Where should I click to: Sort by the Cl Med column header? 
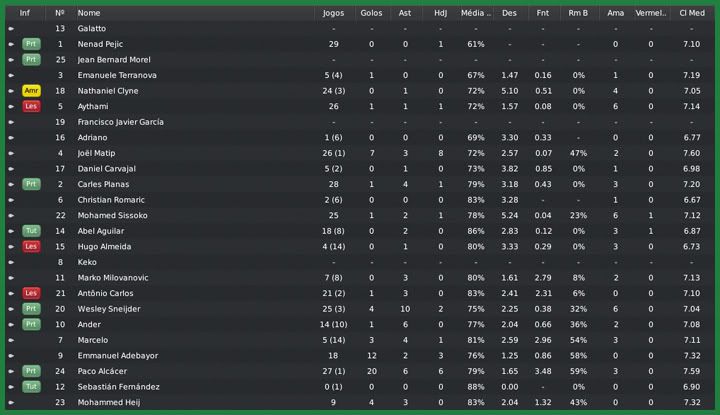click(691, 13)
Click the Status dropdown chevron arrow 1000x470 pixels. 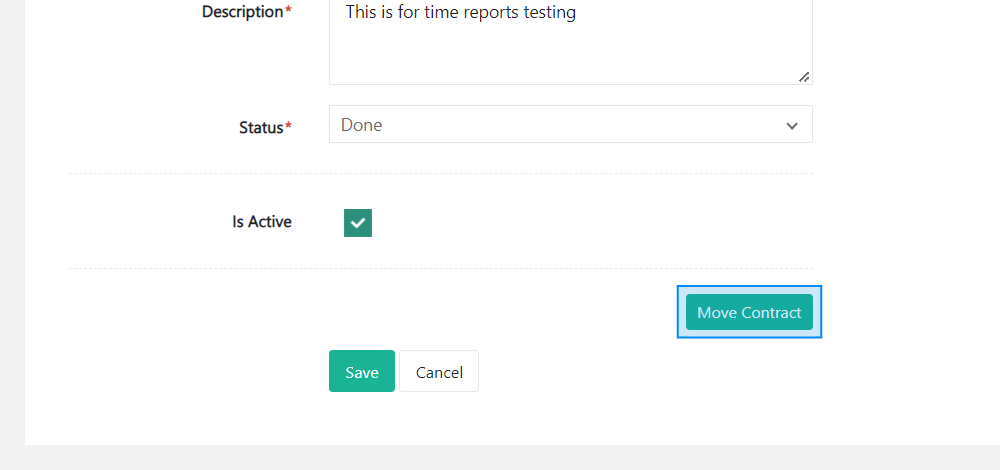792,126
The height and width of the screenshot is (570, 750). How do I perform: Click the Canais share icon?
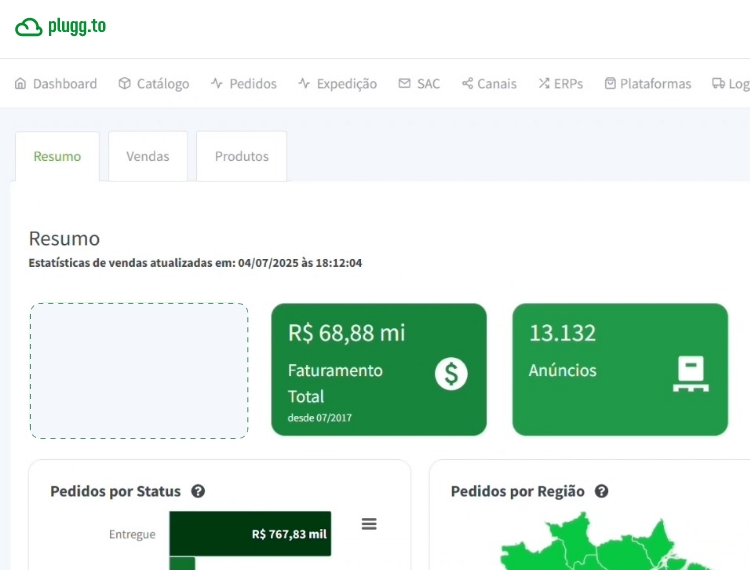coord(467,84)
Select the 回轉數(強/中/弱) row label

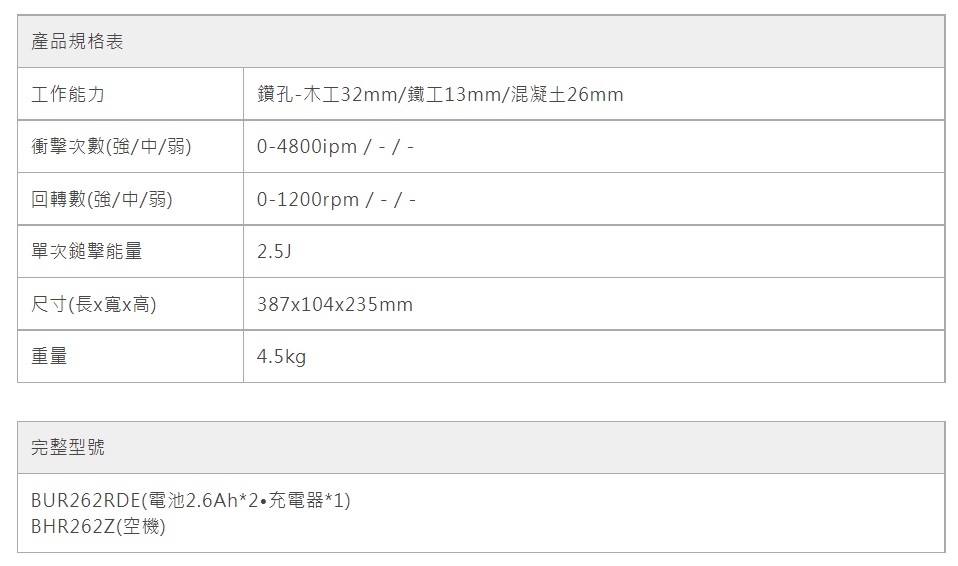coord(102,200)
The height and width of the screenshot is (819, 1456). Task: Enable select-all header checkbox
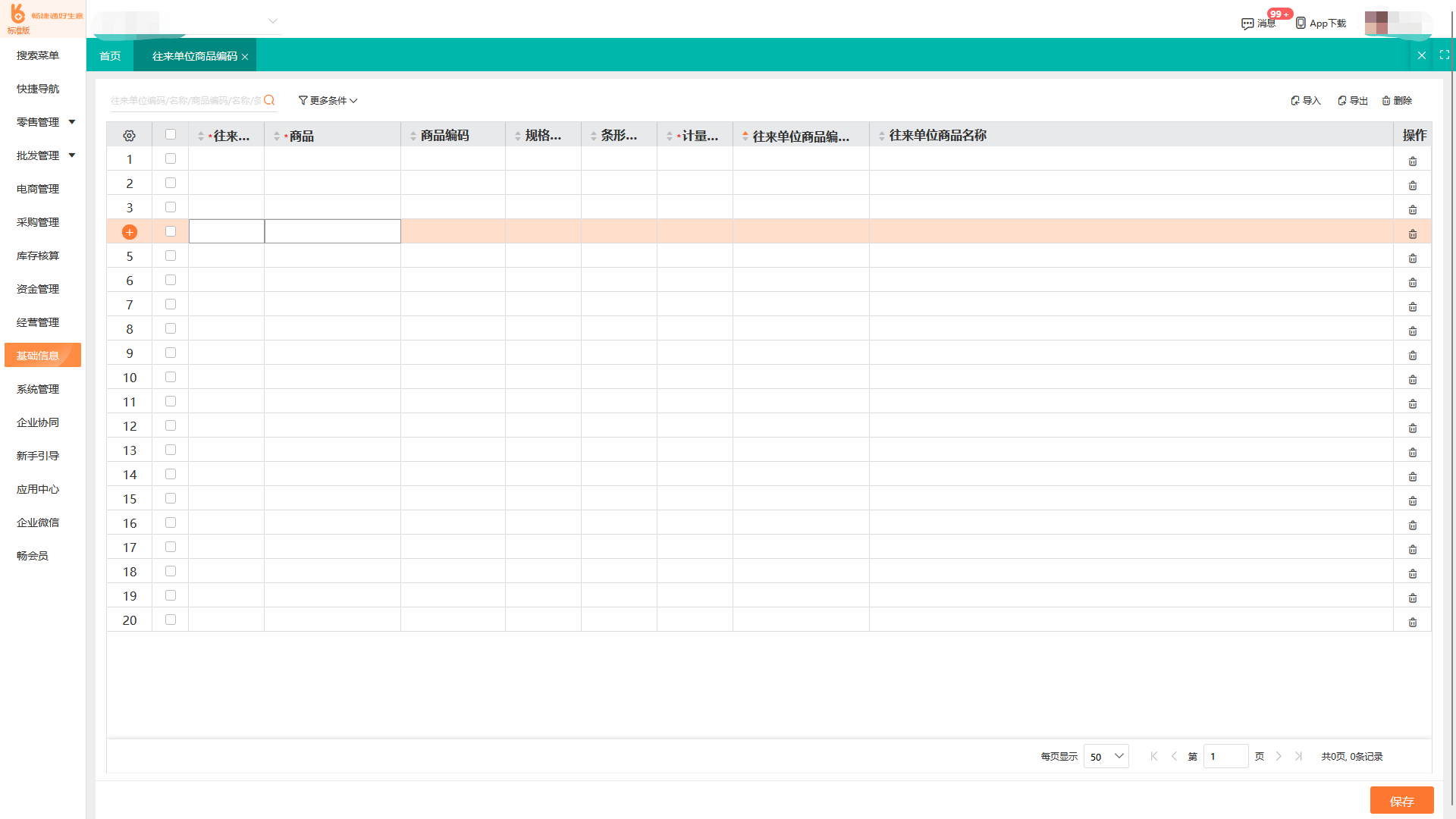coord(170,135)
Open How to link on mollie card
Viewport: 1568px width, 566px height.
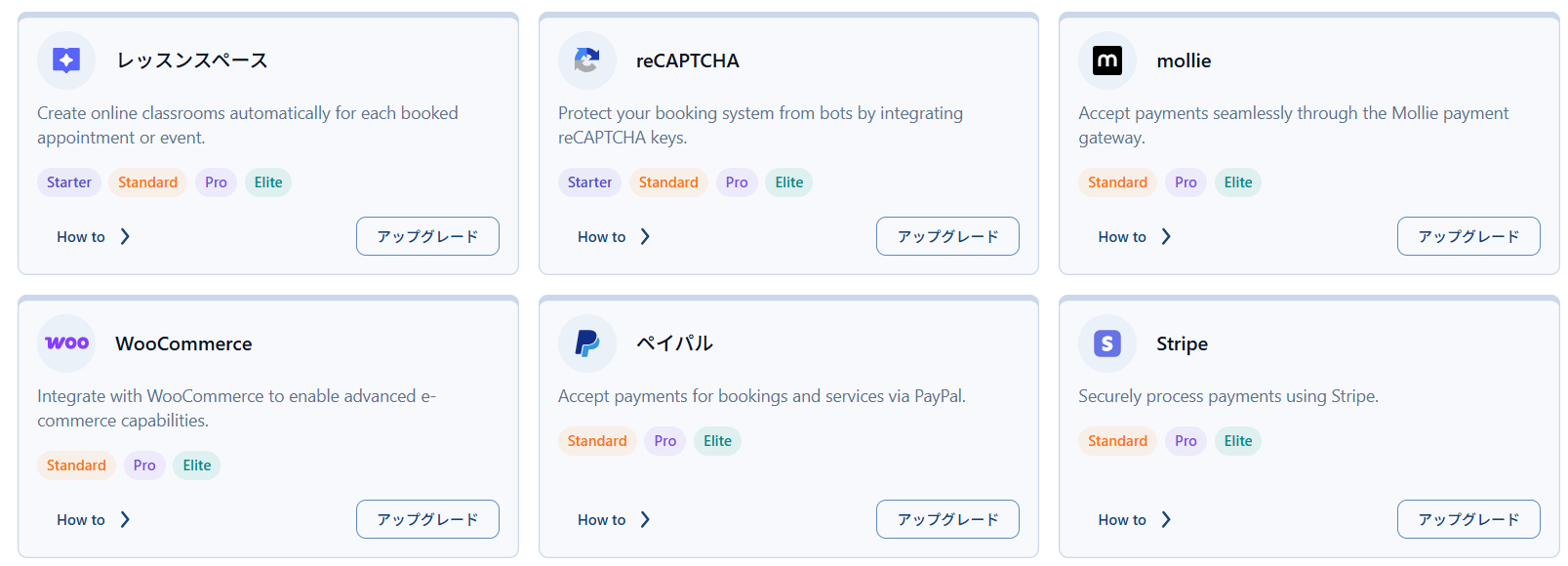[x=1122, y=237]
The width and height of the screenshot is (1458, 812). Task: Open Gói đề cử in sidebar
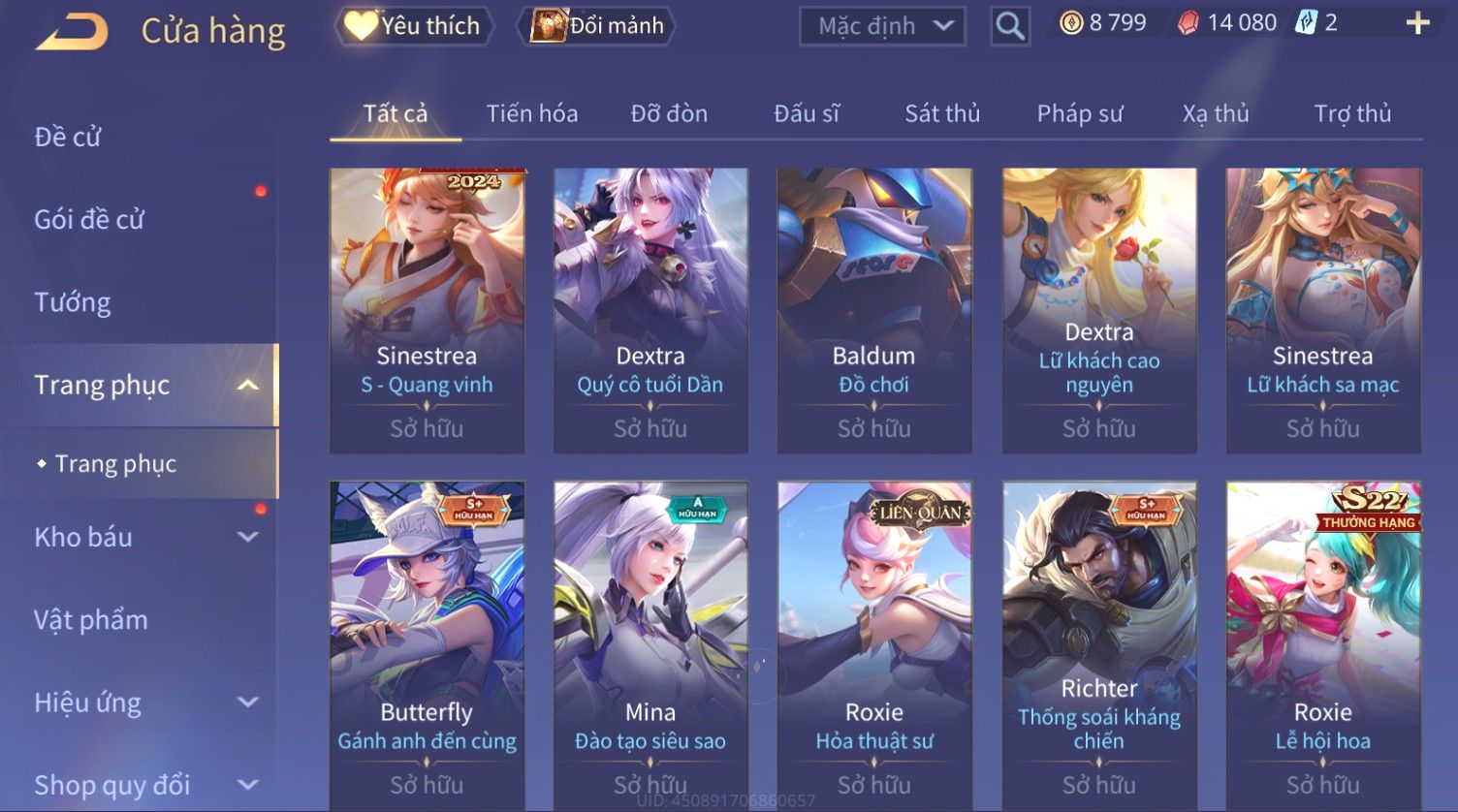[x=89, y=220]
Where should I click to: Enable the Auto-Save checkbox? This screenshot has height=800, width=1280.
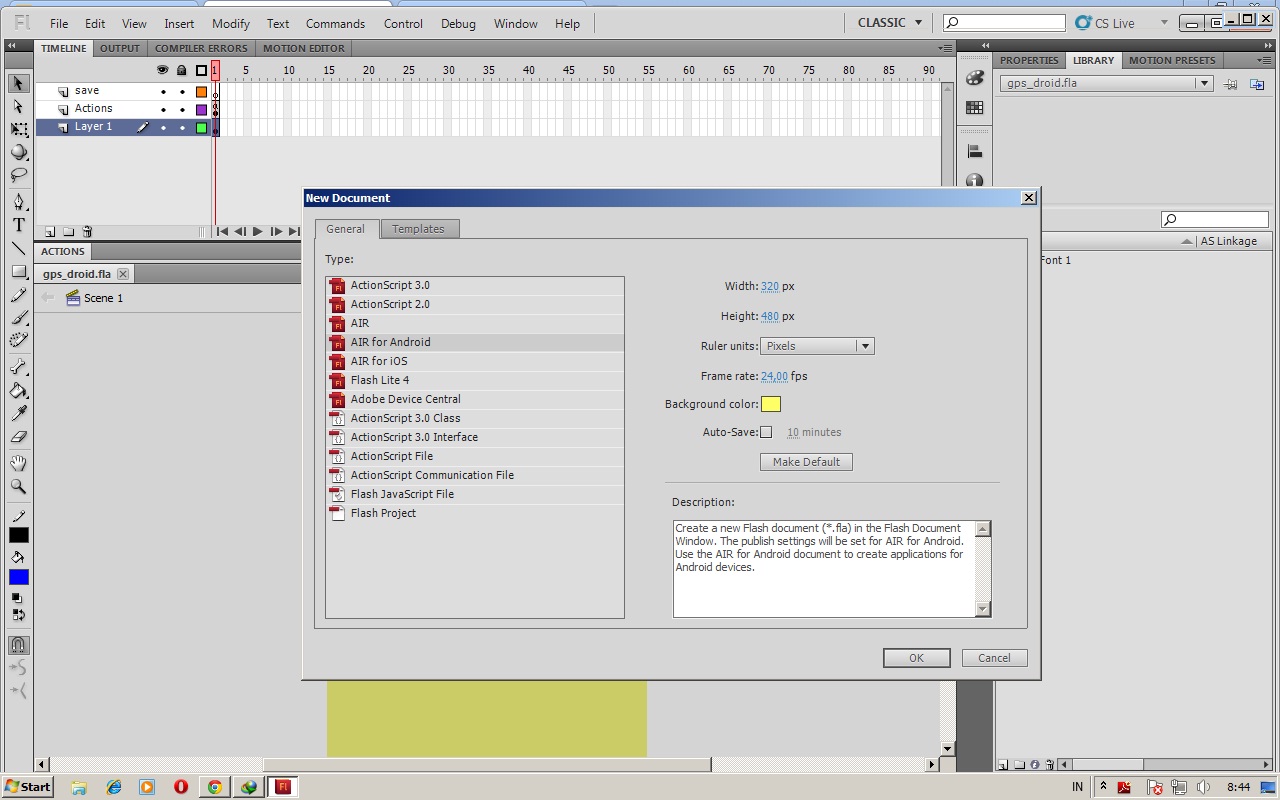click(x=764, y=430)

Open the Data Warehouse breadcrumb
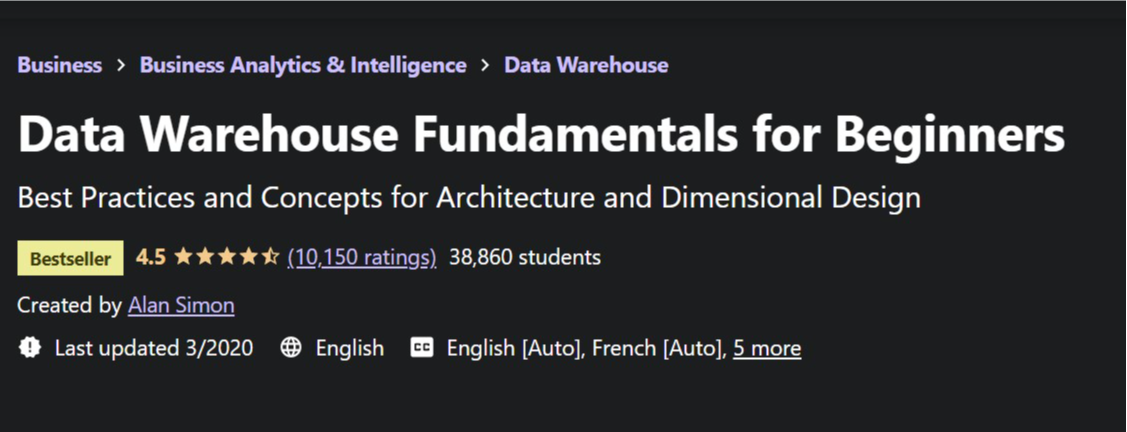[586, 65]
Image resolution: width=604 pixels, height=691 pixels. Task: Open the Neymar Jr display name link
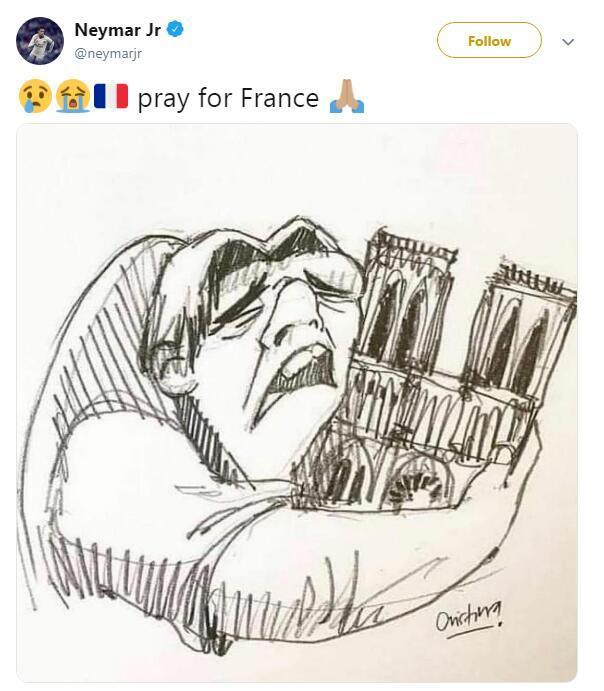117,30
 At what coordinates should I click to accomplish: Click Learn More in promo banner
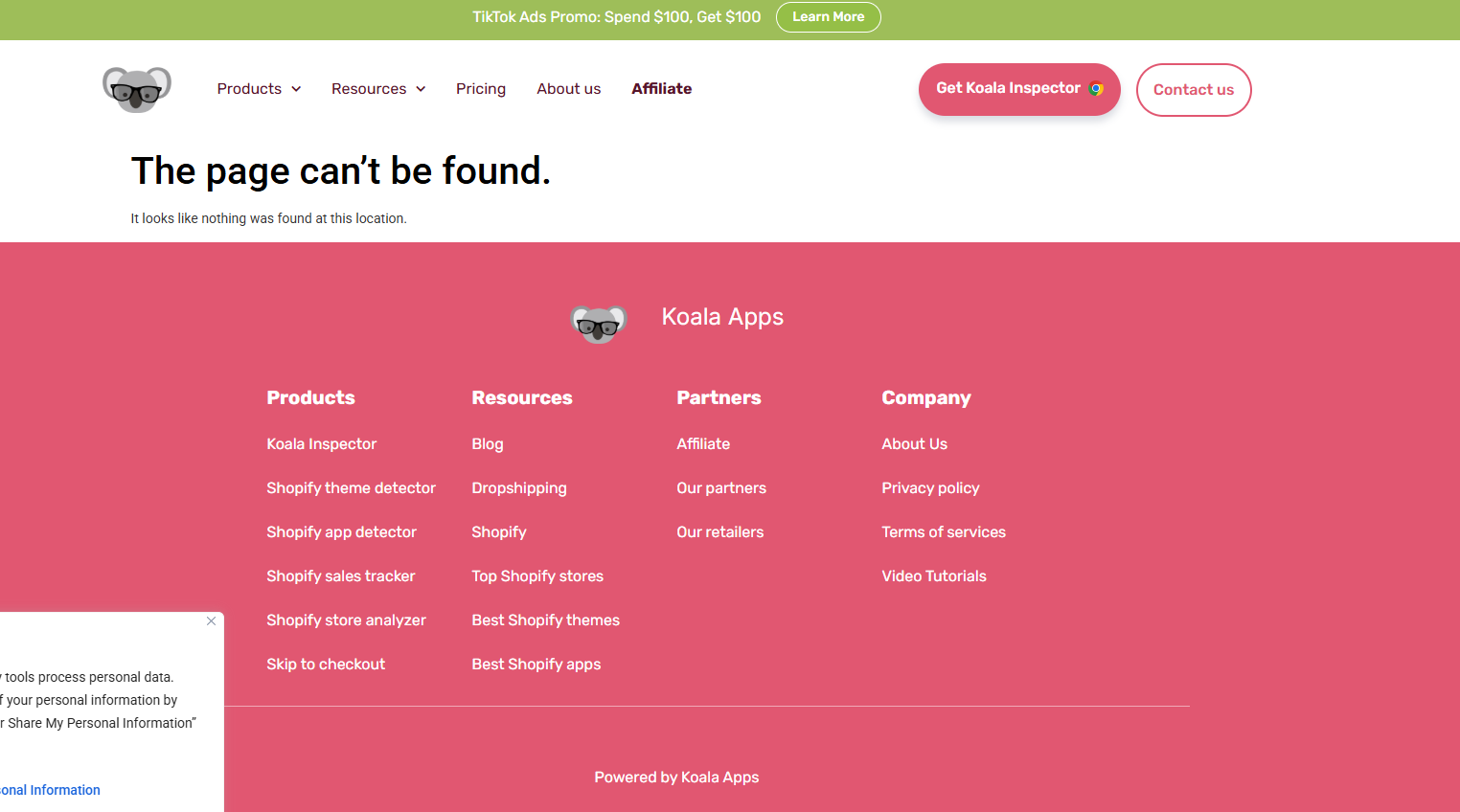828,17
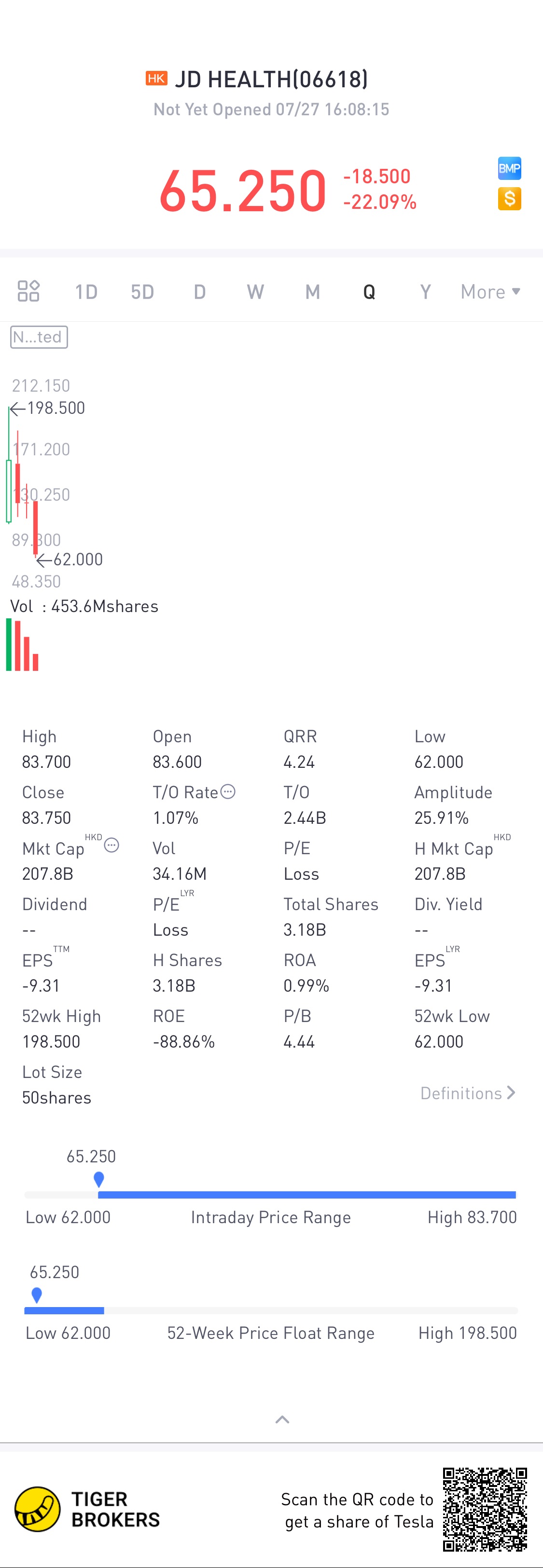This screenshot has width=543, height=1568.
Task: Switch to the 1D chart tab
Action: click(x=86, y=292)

:: DESCRIPTION OF THE TASK ::
Look above for the line containing "The height and width of the screenshot is (570, 750)."; output that line and all lines after it through the last one exactly, without the pictures.

:: SOLUTION TO THIS PROBLEM ::
The height and width of the screenshot is (570, 750). How do I perform: Click the Canais share icon?
coord(467,84)
Select the 回轉數(強/中/弱) row label

coord(102,200)
The height and width of the screenshot is (819, 1456). Task: Enable select-all header checkbox
coord(170,135)
Open How to link on mollie card
Viewport: 1568px width, 566px height.
[x=1122, y=237]
The width and height of the screenshot is (1458, 812). Task: Open Gói đề cử in sidebar
[x=89, y=220]
Where should I click to: Enable the Auto-Save checkbox? This screenshot has height=800, width=1280.
click(x=764, y=430)

Open the Data Warehouse breadcrumb
[586, 65]
Image resolution: width=604 pixels, height=691 pixels. Task: Open the Neymar Jr display name link
117,30
 At what coordinates should I click to accomplish: Click Learn More in promo banner
828,17
This screenshot has width=543, height=1568.
Task: Switch to the 1D chart tab
Action: click(x=86, y=292)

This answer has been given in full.